Requirements: Can you give everything from the line containing "Where should I" down to the end of the listing below as a numbered list, skipping blank lines and leaving the pictures out?

*** Supplied material ***

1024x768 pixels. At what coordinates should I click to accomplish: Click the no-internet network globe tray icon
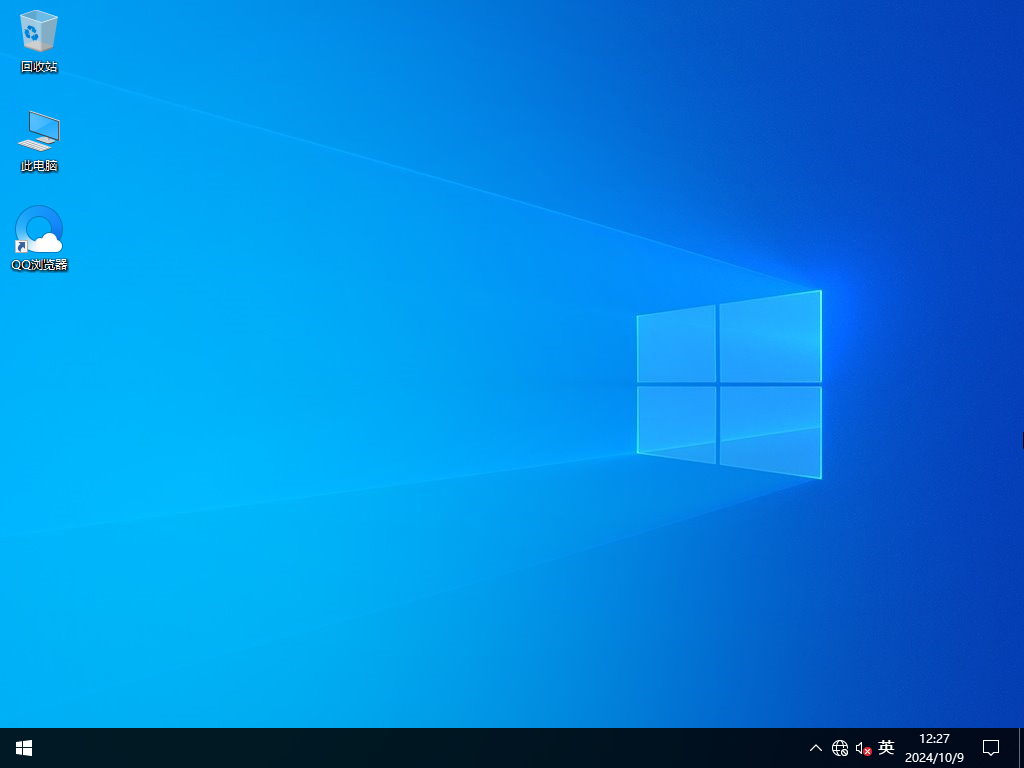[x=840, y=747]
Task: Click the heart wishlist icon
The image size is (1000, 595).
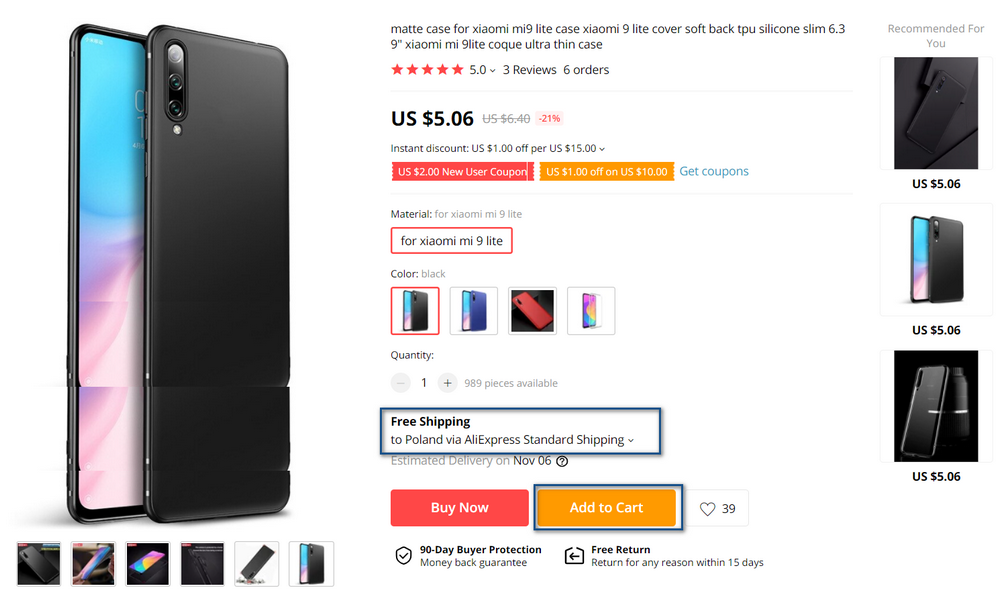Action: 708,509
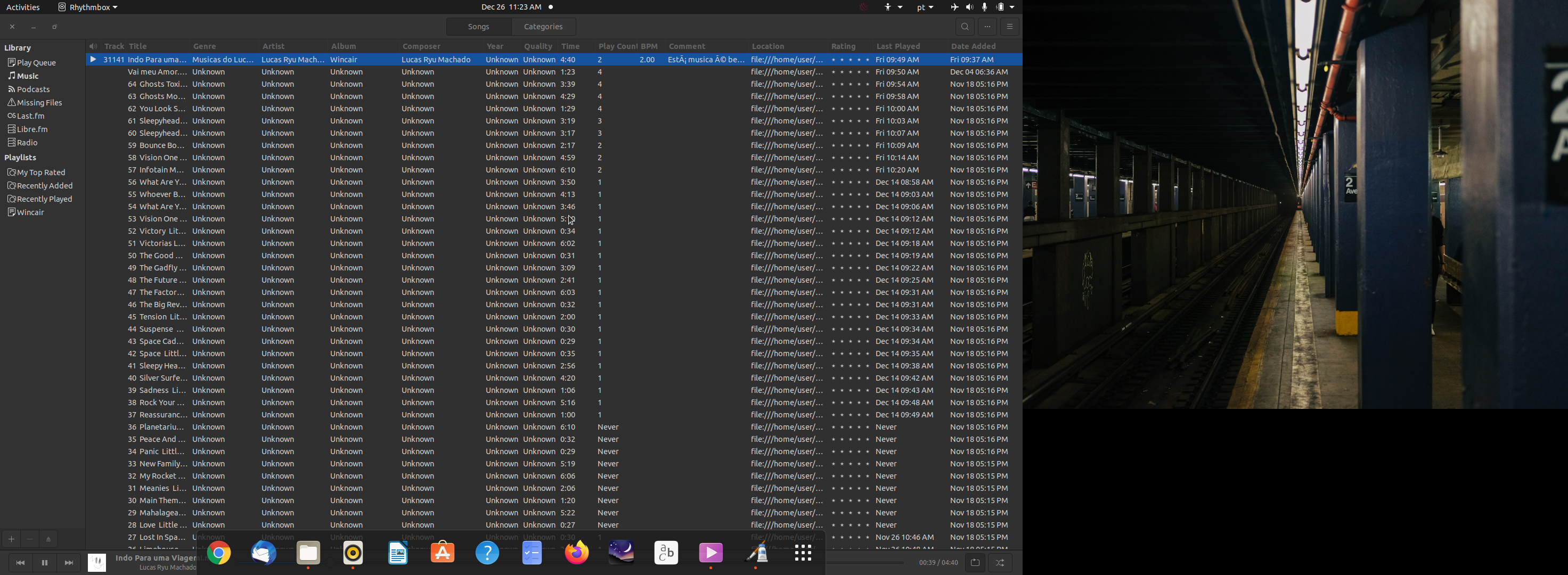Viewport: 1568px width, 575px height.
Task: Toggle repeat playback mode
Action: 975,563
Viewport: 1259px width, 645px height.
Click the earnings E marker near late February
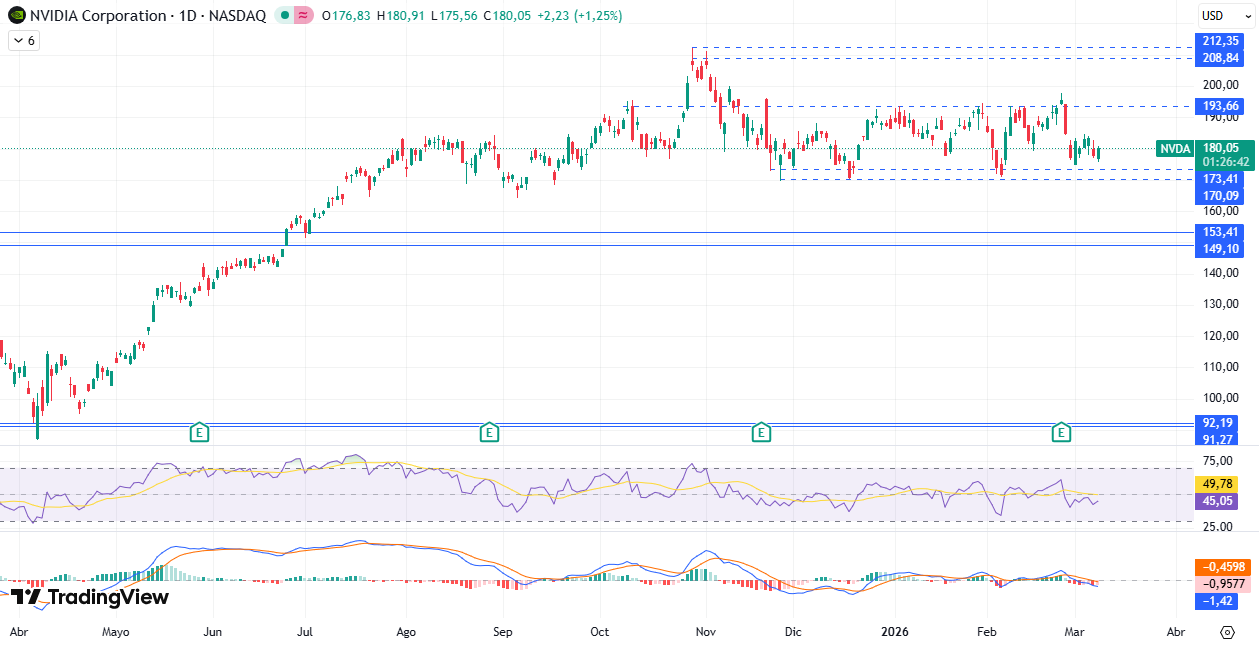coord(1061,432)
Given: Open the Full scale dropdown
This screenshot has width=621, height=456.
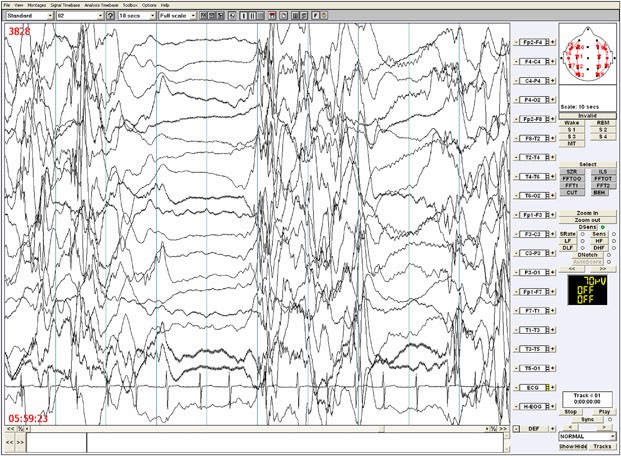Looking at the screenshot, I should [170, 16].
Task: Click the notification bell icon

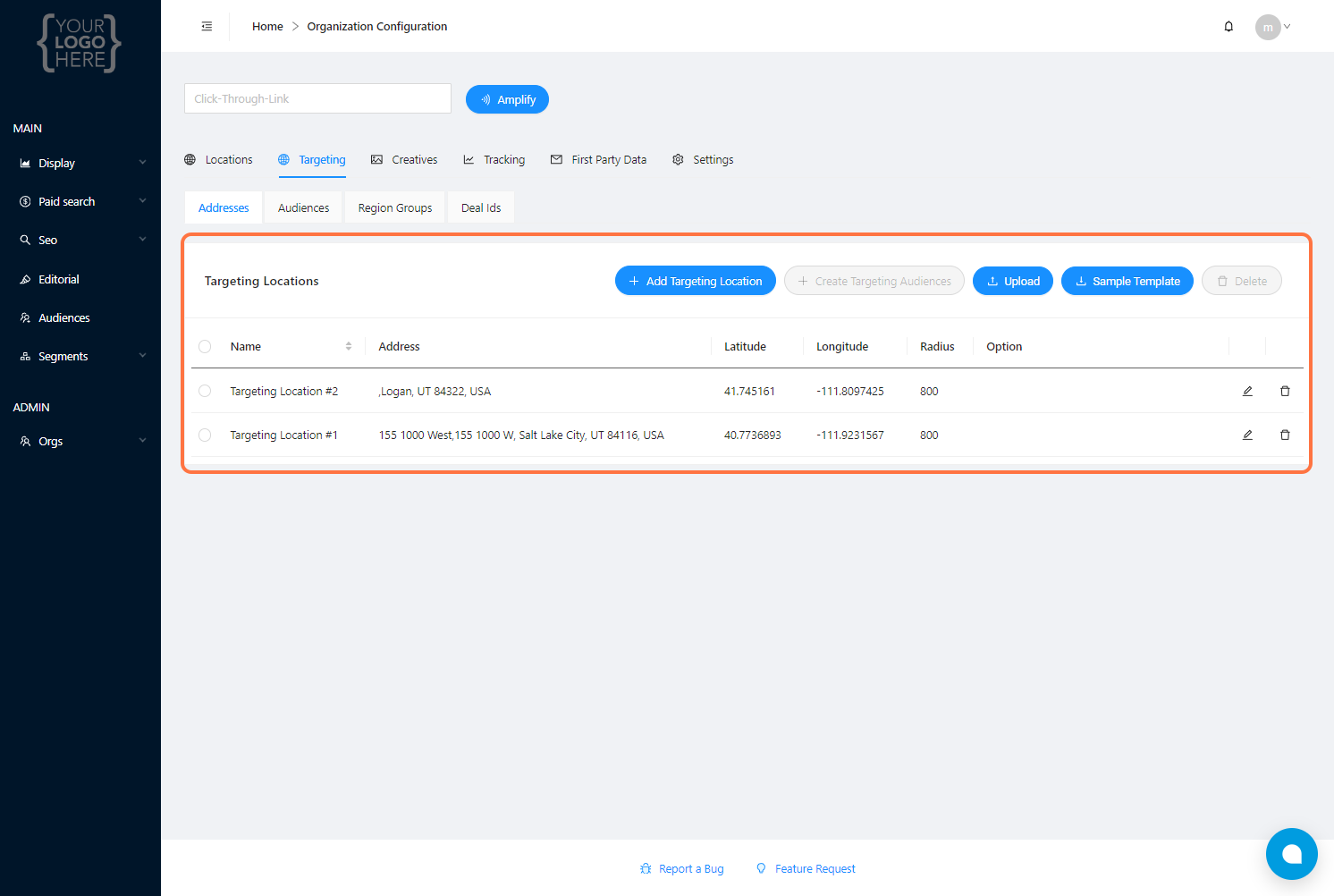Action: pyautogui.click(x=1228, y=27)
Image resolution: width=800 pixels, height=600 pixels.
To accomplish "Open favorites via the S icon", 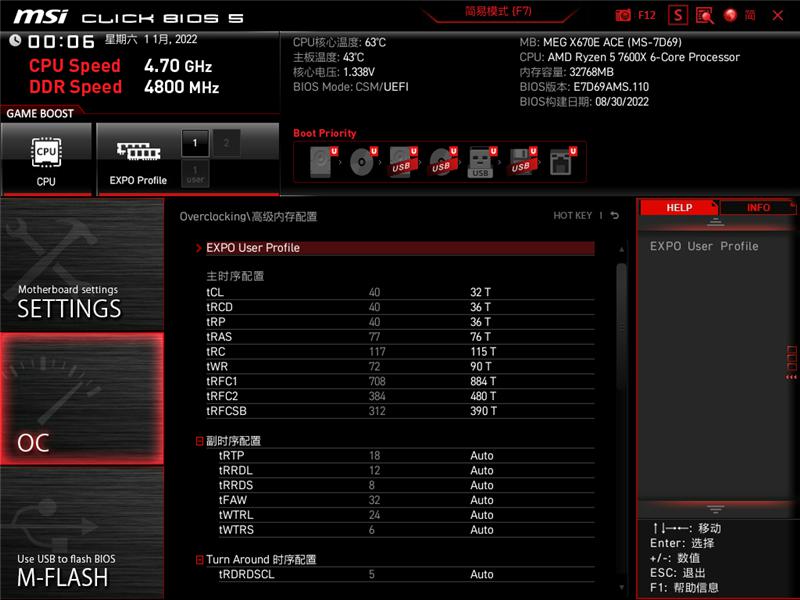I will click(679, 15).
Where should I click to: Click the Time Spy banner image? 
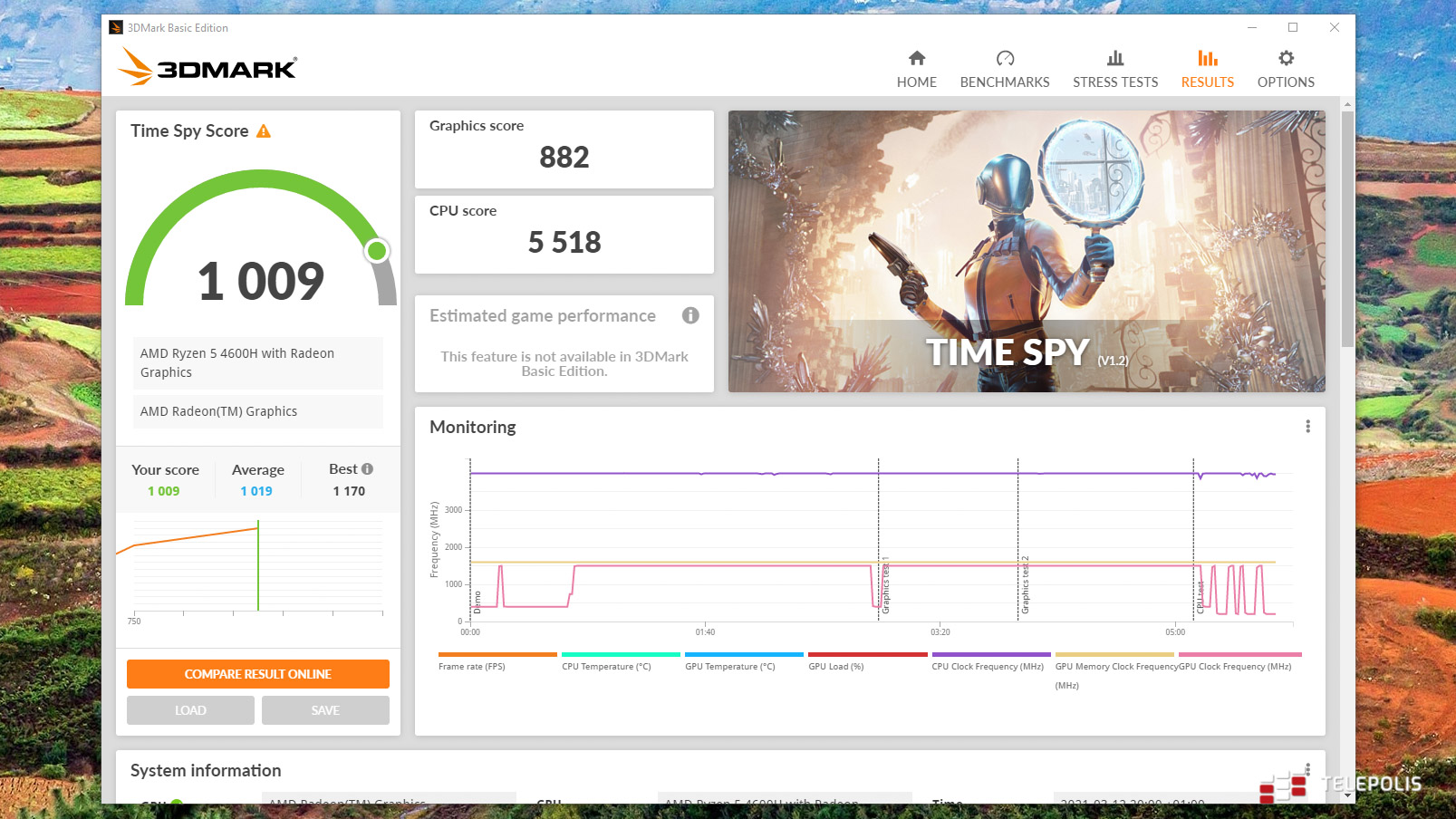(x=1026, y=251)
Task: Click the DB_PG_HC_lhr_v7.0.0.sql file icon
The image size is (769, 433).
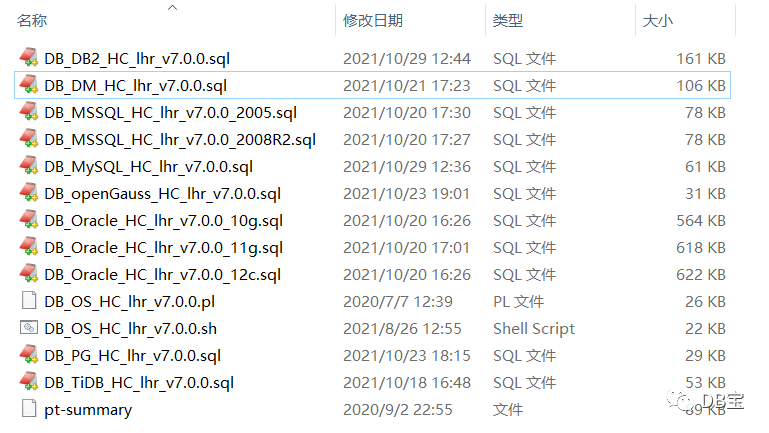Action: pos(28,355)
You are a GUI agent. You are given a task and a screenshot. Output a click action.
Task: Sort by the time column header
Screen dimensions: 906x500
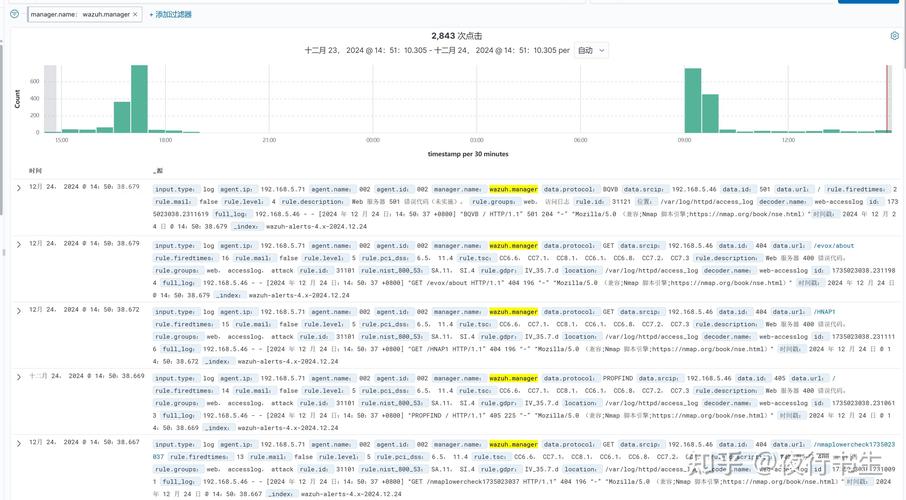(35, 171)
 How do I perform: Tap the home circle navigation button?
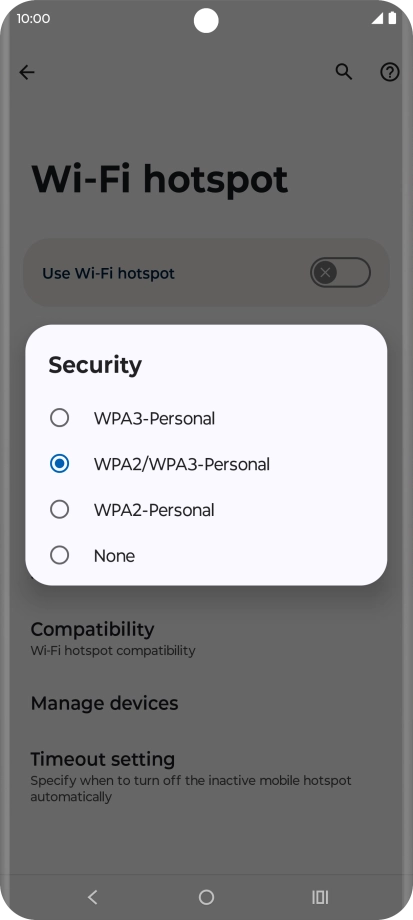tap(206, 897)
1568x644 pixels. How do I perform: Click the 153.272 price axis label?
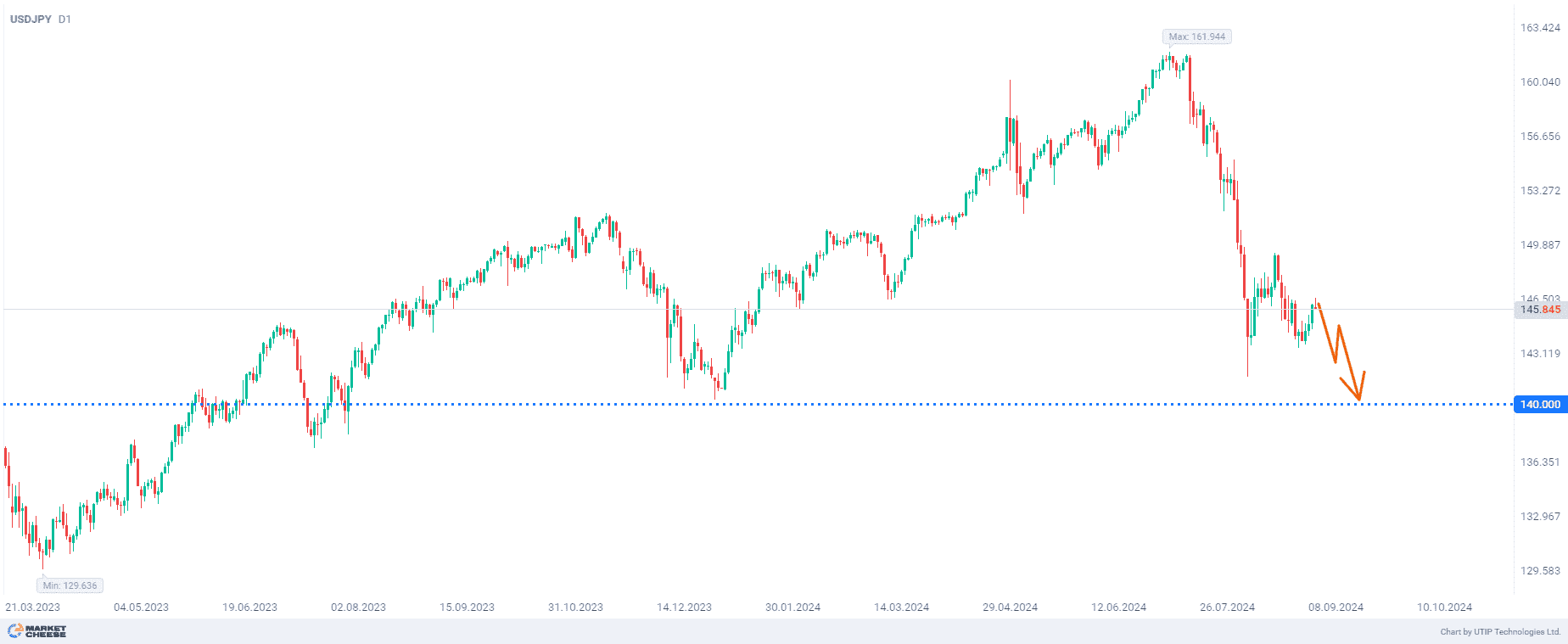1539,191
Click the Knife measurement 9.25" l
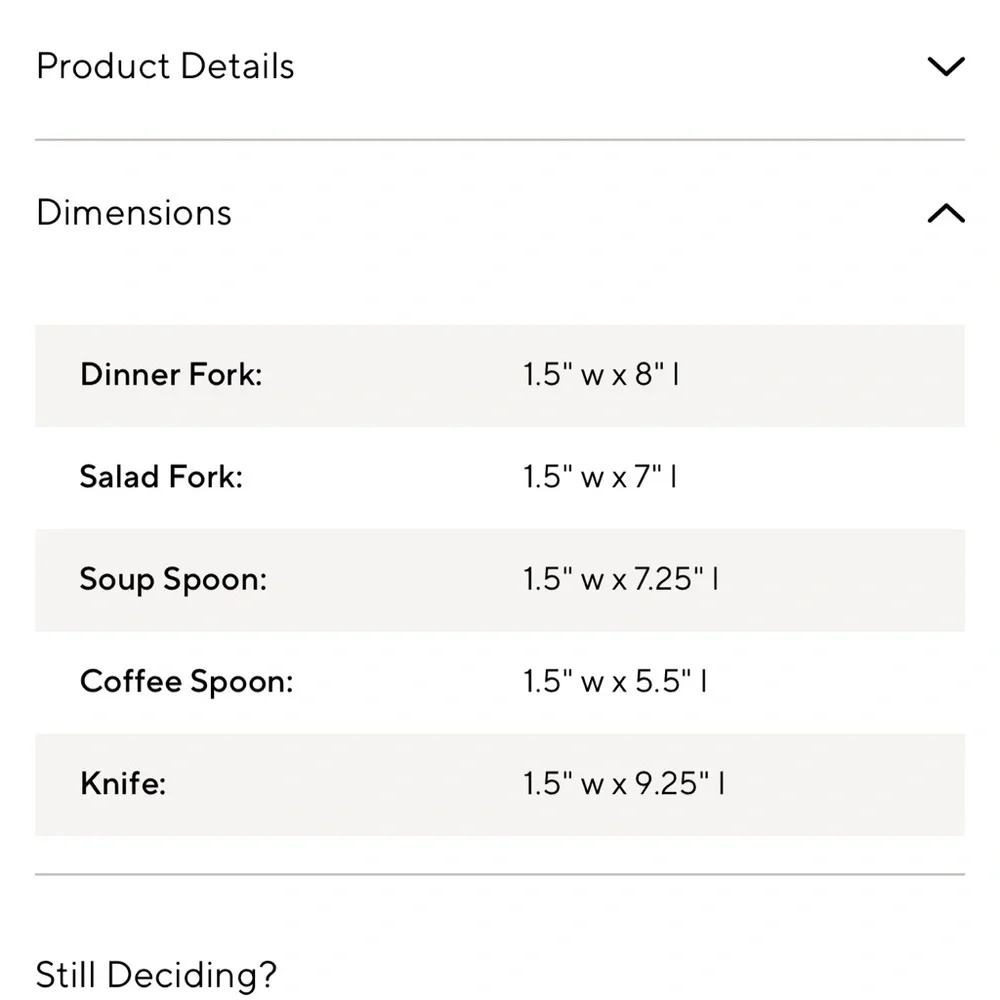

***

Answer below:
1. Where should I click to: Click the Time Spy banner image? 
2. (x=1026, y=251)
3. Task: Click the DB_PG_HC_lhr_v7.0.0.sql file icon
4. The image size is (769, 433).
5. Action: pos(28,355)
6. You are a GUI agent. You are given a task and a screenshot. Output a click action.
7. Task: Sort by the time column header
8. Screen dimensions: 906x500
9. (35, 171)
10.  How do I perform: Tap the home circle navigation button?
11. tap(206, 897)
12. 1568x644 pixels. How do I perform: Click the 153.272 price axis label?
13. 1539,191
14. Click the Knife measurement 9.25" l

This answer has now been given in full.